6. **Solving for $k$:**
So, we set the minimum value we found equal to $0$:
$-\frac{1}{4} + k = 0$
$k = \frac{1}{4}$

This value of $k$ makes the minimum value of $x^2+x+k$ equal to $0$. Since it's a parabola opening upwards, it can then take on any value from $0$ to infinity. This means $\tan^{-1}(x^2+x+k)$ can then take on any value from $\tan^{-1}(0)=0$ to values approaching $\frac{\pi}{2}$, which is exactly the set $A$.

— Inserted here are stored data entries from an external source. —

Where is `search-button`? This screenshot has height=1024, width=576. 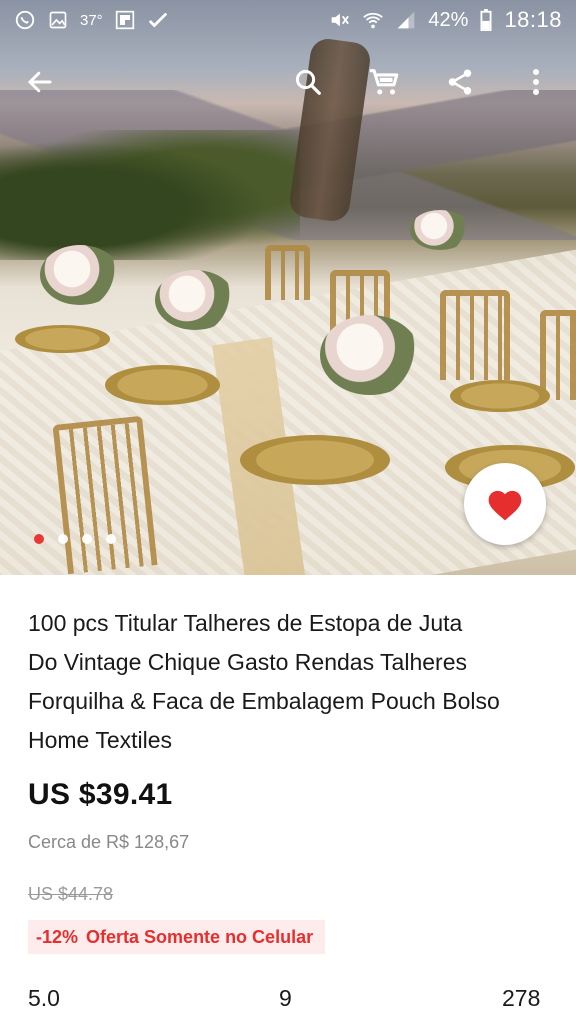
search-button is located at coordinates (308, 82).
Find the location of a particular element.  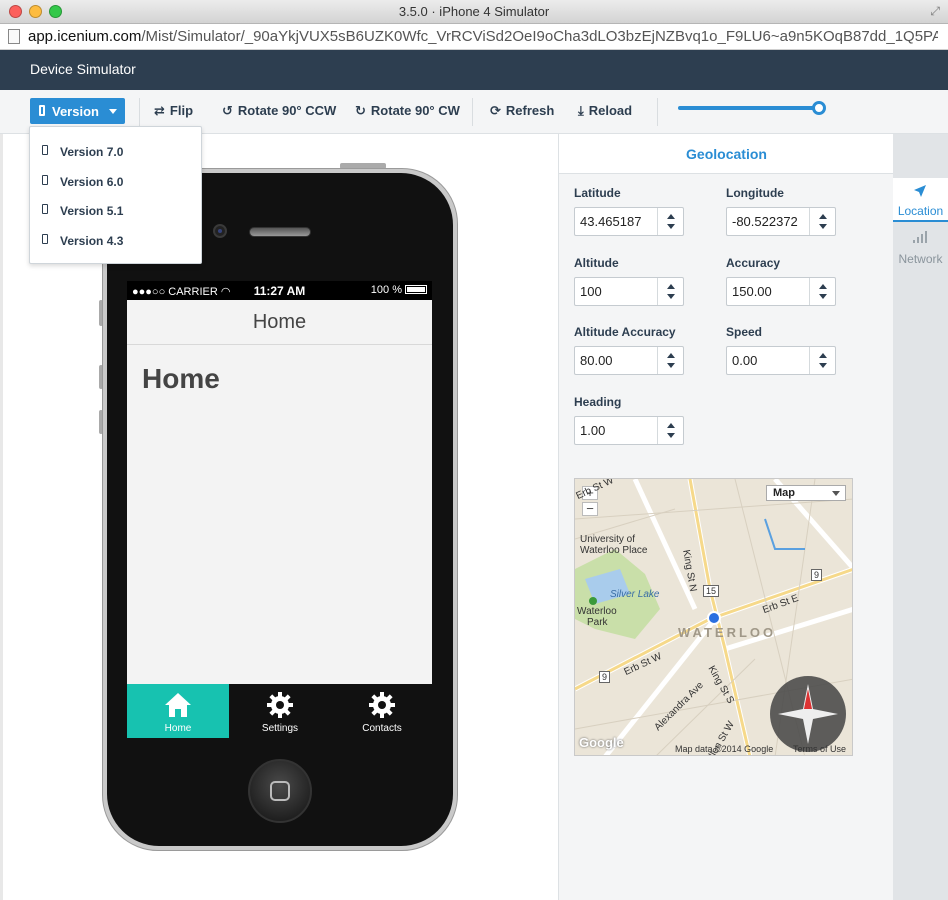

longitude-stepper is located at coordinates (822, 222).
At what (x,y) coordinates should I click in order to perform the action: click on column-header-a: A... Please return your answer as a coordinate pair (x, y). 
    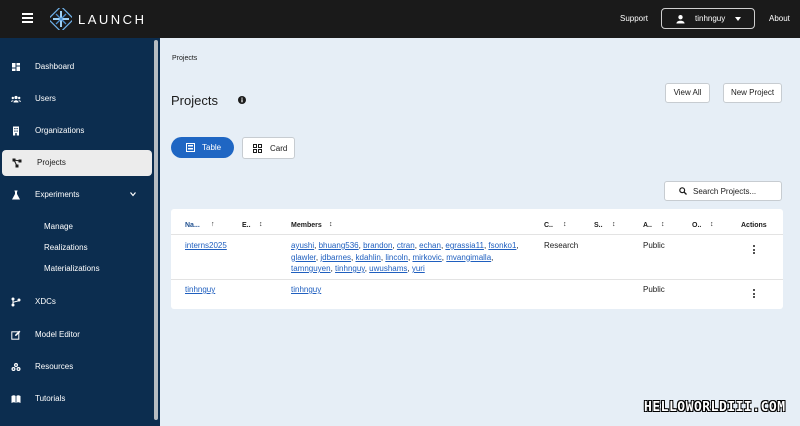
    Looking at the image, I should click on (648, 226).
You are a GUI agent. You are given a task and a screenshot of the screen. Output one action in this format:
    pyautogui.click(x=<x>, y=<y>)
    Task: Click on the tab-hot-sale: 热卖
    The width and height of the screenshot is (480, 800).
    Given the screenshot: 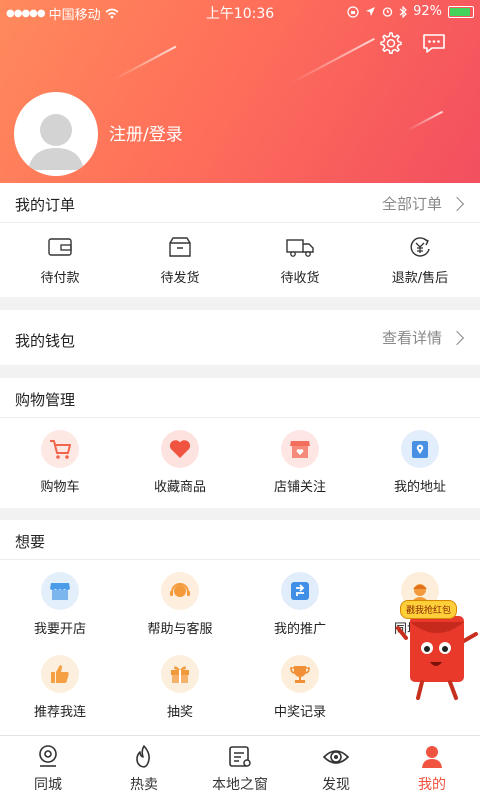 What is the action you would take?
    pyautogui.click(x=144, y=768)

Thus, the minimum value of $k$ for which $f$ is an onto function is $\frac{1}{4}$.

Alternative answer

Answer: 1/4 Explain
This is a question about **functions and their properties, specifically what it means for a function to be "onto" (also called surjective) and how the range of a function works.** We also need to think about how the arctangent function (`tan^(-1)`) behaves and what we know about quadratic functions (like `x^2 + x + k`).

The solving step is:

1. **What does "onto" mean?** Imagine a function as a machine that takes an input and gives an output. For `f(x)` to be "onto" a set `A`, it means that *every single possible output* in set `A` must be created by our function for some input `x`. Here, our set `A` is `y` values from `0` all the way up to (but not including) `pi/2`. So, `f(x)` needs to be able to give us *any* number between `0` and `pi/2` (excluding `pi/2`).

2. **Let's break down `f(x)`:** Our function is `f(x) = tan^(-1)(x^2 + x + k)`. It's like a two-step process:
* First, we calculate `u = x^2 + x + k`.
* Then, we take the `tan^(-1)` of that `u`.

3. **Think about `tan^(-1)`:** The `tan^(-1)` function gives us an angle. We know that `tan^(-1)(0)` is `0`, and as the input to `tan^(-1)` gets bigger and bigger (approaches infinity), the output gets closer and closer to `pi/2`. So, for `tan^(-1)(u)` to give us all the numbers from `0` to `pi/2` (not including `pi/2`), the `u` inside `tan^(-1)` must be able to become *any* number from `0` all the way to infinity. If `u` could be negative, `tan^(-1)(u)` would give negative angles, which are not in our set `A`. If `u` could only be, say, `1` or more, then `tan^(-1)(u)` would start from `tan^(-1)(1)` (which is `pi/4`), and we'd miss all the values between `0` and `pi/4`.

4. **Focus on the inner part: `g(x) = x^2 + x + k`:** This is a quadratic expression, which, when graphed, looks like a U-shaped curve called a parabola. Since the `x^2` term is positive (it's `1x^2`), this parabola opens upwards, meaning it has a lowest point (a minimum value).
* We need `g(x)` to be able to give us *all* numbers from `0` up to infinity. This means the *lowest* value `g(x)` can be is `0`.

5. **Finding the lowest point of `g(x)`:** The lowest point of a parabola `ax^2 + bx + c` happens at `x = -b/(2a)`. For `x^2 + x + k`, `a=1` and `b=1`.
* So, the x-value where `g(x)` is smallest is `x = -1/(2*1) = -1/2`.
* Now, let's plug this `x = -1/2` back into `g(x)` to find its minimum value:
`g(-1/2) = (-1/2)^2 + (-1/2) + k`
`g(-1/2) = 1/4 - 1/2 + k`
`g(-1/2) = -1/4 + k`

6. **Setting the minimum to `0`:** We said that the lowest value of `g(x)` must be `0` for `f(x)` to be onto. So, we set our minimum value equal to `0`:
* `-1/4 + k = 0`
* Add `1/4` to both sides: `k = 1/4`

7. **Let's double-check:** If `k = 1/4`, then `g(x) = x^2 + x + 1/4`. We can rewrite this as `(x + 1/2)^2`.
* The smallest `(x + 1/2)^2` can be is `0` (when `x = -1/2`).
* It can also be any positive number, going up to infinity. So the range of `g(x)` is `[0, infinity)`.
* Then, `f(x) = tan^(-1)((x + 1/2)^2)` will produce values starting from `tan^(-1)(0) = 0` and going up towards `pi/2` as `(x+1/2)^2` gets larger.
* This means the range of `f(x)` is exactly `[0, pi/2)`, which is our set `A`. So, it works!

Therefore, the smallest `k` can be for `f` to be an onto function is `1/4`.